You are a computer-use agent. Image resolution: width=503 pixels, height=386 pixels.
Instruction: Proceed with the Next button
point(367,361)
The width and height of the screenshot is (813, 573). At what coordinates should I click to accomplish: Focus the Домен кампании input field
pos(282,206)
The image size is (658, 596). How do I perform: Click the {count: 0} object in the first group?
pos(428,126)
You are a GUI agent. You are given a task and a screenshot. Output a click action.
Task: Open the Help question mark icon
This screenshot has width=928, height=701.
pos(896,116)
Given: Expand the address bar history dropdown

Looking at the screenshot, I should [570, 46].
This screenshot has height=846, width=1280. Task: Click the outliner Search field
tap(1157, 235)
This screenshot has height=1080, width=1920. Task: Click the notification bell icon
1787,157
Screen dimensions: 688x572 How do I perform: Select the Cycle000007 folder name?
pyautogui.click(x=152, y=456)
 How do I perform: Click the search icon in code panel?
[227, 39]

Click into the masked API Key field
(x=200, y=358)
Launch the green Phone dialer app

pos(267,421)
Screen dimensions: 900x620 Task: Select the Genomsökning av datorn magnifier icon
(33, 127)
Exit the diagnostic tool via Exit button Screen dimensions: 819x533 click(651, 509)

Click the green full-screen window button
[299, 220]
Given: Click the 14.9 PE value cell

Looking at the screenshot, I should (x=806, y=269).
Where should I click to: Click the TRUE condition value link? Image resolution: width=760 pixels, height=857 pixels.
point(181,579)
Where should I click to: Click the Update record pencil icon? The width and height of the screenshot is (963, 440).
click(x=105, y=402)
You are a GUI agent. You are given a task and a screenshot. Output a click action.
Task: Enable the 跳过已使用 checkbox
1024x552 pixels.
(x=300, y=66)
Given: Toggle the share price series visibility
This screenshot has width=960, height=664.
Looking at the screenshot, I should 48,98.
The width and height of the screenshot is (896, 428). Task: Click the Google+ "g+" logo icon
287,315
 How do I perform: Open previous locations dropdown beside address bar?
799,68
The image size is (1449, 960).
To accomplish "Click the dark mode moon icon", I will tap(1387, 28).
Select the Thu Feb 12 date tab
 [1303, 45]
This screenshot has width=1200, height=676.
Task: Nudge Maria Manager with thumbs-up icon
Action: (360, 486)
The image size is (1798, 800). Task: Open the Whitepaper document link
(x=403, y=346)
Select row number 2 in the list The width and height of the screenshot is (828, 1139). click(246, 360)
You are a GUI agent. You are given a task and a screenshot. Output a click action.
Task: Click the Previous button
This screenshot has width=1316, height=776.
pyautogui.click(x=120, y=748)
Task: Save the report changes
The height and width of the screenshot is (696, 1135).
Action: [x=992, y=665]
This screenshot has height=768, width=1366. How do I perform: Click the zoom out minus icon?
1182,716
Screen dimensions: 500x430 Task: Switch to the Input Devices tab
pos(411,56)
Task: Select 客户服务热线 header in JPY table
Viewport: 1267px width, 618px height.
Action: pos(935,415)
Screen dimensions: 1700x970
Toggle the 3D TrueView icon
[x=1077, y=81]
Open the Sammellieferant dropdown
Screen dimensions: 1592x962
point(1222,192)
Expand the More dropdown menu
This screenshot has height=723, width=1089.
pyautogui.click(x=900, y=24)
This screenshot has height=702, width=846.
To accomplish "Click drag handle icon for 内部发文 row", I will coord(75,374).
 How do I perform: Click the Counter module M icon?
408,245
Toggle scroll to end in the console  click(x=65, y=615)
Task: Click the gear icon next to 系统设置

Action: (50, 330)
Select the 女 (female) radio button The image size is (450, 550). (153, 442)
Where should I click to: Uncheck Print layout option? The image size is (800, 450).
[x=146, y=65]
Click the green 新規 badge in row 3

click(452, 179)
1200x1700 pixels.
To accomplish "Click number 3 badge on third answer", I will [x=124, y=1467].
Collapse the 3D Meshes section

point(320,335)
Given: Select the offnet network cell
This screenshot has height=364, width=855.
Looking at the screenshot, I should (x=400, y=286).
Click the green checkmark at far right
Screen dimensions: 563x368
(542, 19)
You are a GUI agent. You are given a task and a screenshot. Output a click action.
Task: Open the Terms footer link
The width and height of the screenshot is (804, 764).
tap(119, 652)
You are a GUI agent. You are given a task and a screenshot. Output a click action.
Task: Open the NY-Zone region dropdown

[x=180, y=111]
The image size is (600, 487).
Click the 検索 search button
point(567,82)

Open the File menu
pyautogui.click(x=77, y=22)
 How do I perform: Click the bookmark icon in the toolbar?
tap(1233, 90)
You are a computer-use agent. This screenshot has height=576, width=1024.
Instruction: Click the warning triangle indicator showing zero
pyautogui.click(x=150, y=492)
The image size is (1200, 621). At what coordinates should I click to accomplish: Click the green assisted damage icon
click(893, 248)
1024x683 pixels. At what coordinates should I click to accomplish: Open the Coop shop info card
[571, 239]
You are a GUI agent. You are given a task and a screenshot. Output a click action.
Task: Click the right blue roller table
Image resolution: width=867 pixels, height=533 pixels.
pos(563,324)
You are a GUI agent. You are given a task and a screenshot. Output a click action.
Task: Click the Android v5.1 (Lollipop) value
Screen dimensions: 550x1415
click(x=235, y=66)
■ ■ ■ ■ ■ ■ ■
WHAT IS NEEDED => Please reproduce exactly the lines in the listing above from the one containing "How do I perform: Click the Counter" through the one containing "1200x1700 pixels.", both included, and nothing more.

TASK OUTPUT =>
 How do I perform: Click the Counter module M icon?
408,245
Toggle scroll to end in the console  click(x=65, y=615)
Task: Click the gear icon next to 系统设置

Action: (50, 330)
Select the 女 (female) radio button The image size is (450, 550). (153, 442)
Where should I click to: Uncheck Print layout option? The image size is (800, 450).
[x=146, y=65]
Click the green 新規 badge in row 3

click(452, 179)
1200x1700 pixels.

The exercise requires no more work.